Tal decisión se basa en el Lineamiento 186 de la Política Económica y Social del Partido y la Revolución: Vincular adecuadamente los polos productivos agropecuarios y la industria procesadora, a fin de garantizar el abastecimiento a las grandes ciudades, la exportación y el mercado interno en divisas.

Mientras, el 191 precisa: Prestar atención especial al desarrollo del beneficio y de otras actividades que incorporan valor al producto agropecuario, elevan su calidad y presentación, ahorran transporte y gastos de distribución e integran las pequeñas procesadoras de alimento a nivel local con la gran industria.

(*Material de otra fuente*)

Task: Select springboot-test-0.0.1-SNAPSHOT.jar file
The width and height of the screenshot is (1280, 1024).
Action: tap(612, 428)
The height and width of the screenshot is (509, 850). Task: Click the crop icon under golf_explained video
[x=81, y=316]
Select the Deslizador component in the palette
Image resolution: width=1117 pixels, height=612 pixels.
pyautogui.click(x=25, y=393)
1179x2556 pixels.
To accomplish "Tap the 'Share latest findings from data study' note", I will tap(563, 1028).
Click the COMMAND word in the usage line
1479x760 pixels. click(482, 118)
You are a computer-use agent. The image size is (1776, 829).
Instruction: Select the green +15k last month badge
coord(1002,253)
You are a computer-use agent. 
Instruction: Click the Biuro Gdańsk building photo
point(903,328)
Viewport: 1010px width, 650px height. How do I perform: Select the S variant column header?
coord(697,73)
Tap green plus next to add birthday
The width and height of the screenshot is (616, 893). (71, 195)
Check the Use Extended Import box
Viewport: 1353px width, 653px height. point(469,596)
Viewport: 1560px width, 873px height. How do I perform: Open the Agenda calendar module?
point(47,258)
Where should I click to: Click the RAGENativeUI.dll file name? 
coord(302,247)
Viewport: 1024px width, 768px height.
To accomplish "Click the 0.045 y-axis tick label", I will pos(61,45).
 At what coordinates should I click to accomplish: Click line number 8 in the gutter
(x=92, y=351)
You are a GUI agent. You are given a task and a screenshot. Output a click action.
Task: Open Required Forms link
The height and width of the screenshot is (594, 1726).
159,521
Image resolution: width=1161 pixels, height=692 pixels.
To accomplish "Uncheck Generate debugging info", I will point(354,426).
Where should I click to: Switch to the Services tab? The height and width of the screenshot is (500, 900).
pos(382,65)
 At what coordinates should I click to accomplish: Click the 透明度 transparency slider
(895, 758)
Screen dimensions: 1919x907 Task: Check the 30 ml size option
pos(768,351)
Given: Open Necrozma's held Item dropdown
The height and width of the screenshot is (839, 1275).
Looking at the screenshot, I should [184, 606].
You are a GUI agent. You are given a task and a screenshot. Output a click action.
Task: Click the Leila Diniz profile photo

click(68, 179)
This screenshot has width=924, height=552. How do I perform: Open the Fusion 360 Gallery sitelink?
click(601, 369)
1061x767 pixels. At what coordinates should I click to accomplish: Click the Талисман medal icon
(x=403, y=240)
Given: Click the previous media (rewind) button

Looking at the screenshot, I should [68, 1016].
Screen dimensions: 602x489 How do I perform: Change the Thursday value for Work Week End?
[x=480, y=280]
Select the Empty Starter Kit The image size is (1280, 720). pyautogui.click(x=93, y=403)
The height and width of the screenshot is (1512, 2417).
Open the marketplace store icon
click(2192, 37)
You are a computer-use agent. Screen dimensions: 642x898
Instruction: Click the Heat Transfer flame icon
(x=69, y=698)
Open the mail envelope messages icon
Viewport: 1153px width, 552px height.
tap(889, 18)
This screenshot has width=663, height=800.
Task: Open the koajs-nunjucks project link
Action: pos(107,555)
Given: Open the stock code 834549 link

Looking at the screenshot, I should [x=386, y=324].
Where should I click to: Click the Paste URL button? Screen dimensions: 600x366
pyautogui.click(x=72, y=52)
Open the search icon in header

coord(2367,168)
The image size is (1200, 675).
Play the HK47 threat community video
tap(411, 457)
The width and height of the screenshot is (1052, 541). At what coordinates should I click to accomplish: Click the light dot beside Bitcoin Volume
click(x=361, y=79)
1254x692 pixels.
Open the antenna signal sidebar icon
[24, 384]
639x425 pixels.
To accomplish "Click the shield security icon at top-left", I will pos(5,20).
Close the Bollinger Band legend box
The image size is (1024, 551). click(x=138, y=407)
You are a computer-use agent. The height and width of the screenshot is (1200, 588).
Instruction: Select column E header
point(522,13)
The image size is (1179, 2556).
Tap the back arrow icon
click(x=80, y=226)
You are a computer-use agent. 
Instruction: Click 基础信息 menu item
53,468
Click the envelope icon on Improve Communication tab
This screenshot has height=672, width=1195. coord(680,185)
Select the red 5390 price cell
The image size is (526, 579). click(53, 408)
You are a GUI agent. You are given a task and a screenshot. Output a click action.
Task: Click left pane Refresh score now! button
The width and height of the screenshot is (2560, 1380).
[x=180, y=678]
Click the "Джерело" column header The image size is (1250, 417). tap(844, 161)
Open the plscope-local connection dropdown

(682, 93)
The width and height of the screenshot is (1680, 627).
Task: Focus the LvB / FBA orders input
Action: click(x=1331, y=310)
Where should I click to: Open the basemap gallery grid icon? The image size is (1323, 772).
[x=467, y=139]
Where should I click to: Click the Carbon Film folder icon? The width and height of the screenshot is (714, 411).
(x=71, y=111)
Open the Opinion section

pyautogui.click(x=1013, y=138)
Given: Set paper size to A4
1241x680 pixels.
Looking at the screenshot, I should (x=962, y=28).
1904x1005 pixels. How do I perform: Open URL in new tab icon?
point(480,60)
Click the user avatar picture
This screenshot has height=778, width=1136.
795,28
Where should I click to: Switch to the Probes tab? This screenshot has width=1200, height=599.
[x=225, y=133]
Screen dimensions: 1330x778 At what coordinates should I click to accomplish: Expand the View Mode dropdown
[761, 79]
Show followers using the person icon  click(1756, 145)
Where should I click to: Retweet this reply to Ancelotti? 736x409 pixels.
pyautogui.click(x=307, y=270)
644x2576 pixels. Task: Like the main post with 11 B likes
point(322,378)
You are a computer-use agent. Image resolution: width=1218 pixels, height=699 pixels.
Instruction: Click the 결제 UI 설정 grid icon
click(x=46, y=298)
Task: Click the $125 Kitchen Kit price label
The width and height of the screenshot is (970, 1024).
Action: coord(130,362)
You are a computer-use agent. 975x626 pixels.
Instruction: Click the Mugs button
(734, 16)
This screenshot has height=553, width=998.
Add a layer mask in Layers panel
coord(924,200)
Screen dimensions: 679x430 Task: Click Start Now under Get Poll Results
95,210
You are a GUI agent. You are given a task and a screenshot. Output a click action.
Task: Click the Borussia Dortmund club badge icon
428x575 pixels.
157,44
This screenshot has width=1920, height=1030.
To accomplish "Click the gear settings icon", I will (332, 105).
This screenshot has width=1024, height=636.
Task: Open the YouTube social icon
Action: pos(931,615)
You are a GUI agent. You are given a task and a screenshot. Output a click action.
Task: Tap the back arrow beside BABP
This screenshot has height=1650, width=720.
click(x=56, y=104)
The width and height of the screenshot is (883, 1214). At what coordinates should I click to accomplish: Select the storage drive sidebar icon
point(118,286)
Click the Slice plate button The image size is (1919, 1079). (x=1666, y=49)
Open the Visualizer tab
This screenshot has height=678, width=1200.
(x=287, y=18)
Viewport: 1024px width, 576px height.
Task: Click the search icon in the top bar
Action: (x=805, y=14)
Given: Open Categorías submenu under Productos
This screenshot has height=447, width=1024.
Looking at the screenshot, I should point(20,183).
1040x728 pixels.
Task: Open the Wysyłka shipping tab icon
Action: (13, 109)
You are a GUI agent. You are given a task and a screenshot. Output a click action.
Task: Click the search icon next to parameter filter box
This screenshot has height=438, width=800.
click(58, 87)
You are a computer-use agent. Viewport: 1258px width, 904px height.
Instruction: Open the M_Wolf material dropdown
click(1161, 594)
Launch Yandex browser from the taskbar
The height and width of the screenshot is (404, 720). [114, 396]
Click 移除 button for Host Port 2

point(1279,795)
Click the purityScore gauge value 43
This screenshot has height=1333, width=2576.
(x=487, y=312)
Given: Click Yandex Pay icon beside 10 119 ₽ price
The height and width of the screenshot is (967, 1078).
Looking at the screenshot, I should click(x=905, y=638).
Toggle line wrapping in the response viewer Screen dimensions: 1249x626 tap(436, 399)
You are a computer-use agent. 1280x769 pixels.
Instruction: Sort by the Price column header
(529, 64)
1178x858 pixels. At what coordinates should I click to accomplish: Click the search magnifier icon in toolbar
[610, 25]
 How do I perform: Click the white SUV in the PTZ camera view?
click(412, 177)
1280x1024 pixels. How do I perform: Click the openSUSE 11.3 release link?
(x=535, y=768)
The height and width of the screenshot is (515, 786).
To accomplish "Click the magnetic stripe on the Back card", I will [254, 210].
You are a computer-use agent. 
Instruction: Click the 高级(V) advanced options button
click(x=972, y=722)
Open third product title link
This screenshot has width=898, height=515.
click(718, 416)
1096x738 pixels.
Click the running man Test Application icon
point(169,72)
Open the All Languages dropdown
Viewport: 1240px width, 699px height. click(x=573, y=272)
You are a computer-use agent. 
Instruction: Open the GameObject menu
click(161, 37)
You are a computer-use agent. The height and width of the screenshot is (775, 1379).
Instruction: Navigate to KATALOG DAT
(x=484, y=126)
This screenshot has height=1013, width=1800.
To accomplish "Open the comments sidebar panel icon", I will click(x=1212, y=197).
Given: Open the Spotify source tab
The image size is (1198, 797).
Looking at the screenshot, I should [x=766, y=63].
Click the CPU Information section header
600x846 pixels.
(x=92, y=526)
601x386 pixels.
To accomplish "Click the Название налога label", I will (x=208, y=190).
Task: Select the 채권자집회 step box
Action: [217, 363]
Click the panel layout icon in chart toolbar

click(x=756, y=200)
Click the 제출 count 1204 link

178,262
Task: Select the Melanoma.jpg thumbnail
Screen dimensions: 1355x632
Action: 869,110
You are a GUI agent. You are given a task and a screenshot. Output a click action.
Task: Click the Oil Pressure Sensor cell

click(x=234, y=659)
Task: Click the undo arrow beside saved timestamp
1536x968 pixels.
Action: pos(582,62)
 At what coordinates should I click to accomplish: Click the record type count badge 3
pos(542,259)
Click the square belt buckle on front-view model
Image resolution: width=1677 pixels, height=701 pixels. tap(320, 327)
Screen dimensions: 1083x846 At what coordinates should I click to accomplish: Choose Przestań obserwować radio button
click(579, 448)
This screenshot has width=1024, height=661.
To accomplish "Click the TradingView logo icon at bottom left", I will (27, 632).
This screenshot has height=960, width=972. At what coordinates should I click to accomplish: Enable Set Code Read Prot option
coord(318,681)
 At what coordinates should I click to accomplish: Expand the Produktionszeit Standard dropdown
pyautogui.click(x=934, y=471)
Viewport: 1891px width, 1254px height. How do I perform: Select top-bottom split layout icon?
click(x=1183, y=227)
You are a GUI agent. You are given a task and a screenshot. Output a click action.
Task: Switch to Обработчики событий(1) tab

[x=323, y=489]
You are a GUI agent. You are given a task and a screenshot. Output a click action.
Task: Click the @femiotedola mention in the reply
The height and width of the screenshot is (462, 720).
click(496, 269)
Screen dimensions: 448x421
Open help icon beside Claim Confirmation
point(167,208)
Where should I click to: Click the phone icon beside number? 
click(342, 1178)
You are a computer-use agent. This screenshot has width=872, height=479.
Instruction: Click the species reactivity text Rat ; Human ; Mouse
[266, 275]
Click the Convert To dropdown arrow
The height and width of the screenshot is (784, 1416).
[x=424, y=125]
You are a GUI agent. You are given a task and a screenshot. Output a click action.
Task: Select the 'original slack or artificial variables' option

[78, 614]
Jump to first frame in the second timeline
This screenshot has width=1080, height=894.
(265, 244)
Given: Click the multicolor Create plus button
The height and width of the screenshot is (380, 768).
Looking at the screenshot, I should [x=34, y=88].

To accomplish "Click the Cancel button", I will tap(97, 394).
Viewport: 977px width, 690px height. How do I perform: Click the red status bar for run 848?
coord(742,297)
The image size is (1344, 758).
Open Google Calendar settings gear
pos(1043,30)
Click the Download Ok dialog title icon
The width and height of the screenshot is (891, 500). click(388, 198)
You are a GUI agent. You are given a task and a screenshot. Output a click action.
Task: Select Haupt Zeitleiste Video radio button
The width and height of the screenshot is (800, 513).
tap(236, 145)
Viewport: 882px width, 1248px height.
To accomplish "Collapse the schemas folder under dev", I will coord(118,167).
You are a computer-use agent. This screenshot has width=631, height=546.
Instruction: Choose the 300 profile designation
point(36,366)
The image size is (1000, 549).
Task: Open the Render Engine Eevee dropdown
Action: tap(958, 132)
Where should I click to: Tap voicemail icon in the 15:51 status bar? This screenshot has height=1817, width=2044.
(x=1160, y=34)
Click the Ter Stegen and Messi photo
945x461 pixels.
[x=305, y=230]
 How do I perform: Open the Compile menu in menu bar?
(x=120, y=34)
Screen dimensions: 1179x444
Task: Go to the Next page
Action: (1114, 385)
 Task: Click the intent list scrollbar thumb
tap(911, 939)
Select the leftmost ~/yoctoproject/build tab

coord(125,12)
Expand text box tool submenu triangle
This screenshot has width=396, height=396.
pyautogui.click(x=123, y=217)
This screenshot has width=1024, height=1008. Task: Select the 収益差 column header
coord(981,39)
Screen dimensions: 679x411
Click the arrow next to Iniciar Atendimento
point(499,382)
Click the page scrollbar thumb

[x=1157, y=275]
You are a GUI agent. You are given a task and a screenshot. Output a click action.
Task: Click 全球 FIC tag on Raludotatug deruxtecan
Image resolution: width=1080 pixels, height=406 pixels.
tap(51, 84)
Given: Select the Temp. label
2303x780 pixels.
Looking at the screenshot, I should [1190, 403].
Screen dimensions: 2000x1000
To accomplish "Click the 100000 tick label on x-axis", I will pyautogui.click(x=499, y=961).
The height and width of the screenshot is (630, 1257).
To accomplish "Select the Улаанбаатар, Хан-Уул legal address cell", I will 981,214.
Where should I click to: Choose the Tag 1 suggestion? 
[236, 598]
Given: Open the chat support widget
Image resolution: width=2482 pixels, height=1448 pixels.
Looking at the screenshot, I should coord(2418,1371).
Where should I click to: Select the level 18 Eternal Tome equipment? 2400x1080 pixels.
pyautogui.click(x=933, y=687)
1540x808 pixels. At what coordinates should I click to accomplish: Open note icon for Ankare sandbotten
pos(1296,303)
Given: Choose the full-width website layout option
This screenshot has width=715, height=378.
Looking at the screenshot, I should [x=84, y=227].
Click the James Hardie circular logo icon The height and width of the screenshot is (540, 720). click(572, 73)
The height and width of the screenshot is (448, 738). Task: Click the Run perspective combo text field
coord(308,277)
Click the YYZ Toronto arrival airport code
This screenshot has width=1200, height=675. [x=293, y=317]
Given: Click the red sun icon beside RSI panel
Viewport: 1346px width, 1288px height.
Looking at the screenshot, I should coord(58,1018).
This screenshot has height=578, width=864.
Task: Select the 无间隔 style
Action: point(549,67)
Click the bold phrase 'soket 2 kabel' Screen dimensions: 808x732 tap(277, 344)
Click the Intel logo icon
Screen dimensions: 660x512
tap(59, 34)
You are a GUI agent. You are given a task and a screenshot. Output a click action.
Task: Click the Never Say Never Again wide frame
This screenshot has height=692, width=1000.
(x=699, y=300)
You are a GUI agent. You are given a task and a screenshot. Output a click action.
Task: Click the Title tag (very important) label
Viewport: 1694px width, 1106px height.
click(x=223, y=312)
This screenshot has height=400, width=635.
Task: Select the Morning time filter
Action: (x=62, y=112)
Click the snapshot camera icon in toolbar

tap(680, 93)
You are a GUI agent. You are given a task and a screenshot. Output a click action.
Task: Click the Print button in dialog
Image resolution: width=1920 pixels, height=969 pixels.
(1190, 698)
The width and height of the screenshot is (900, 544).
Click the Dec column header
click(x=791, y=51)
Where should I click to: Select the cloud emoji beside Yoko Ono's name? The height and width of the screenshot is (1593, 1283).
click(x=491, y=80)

El ingeniero Wilver Bringas Fernández, director general de la Empresa Agroindustrial Ceballos, indicó a la ACN que sus especialistas verifican los insumos, la tecnología, la calidad de las conservas y la producción terminada, en momentos en que el territorio avileño posee 8 890 hectáreas de frutas y sus obreros continúan para duplicar esas cifra en 2020.

El dirigente destacó a los laborantes de las minindustrias, atendidos por campesinos y sus familiares, y entre ellos sobresalen Emerio Pino, Yoankys Pino, Omar Pino, Reinaldo Cobo, Miguel González, Alexander Ramírez, Yurkis Conde y Mariel Marrero, asociados unos a la cooperativa de crédito y servicios José Martí y otros a la Patricio Sierralta.

Amparados por una norma cubana de obligatorio cumplimiento, velan por el sistema de inocuidad alimentaria y los requisitos sanitarios correspondientes, además de otras reglas vigentes de Salud Pública, CITMA, Planificación Física y la Agricultura.

Hanoi Sánchez Medina, presidente de la Asociación Nacional de Agricultores Pequeños en la provincia, elogió el esfuerzo y los resultados de los “aniristas”, quienes hacen funcionar las pequeñas fábricas todos los días en jornadas de 10 horas o más, con el apoyo de la empresa y de su combinado industrial.

Los hombres y mujeres allí ya están acostumbrados a ese ritmo de trabajo y todos son afiliados, unos a la ANAP y otros al Sindicato de Trabajadores Agropecuarios, Forestales y Tabacaleros, los cuales representan una fuerza laboral muy necesaria y, periódicamente, son estimulados.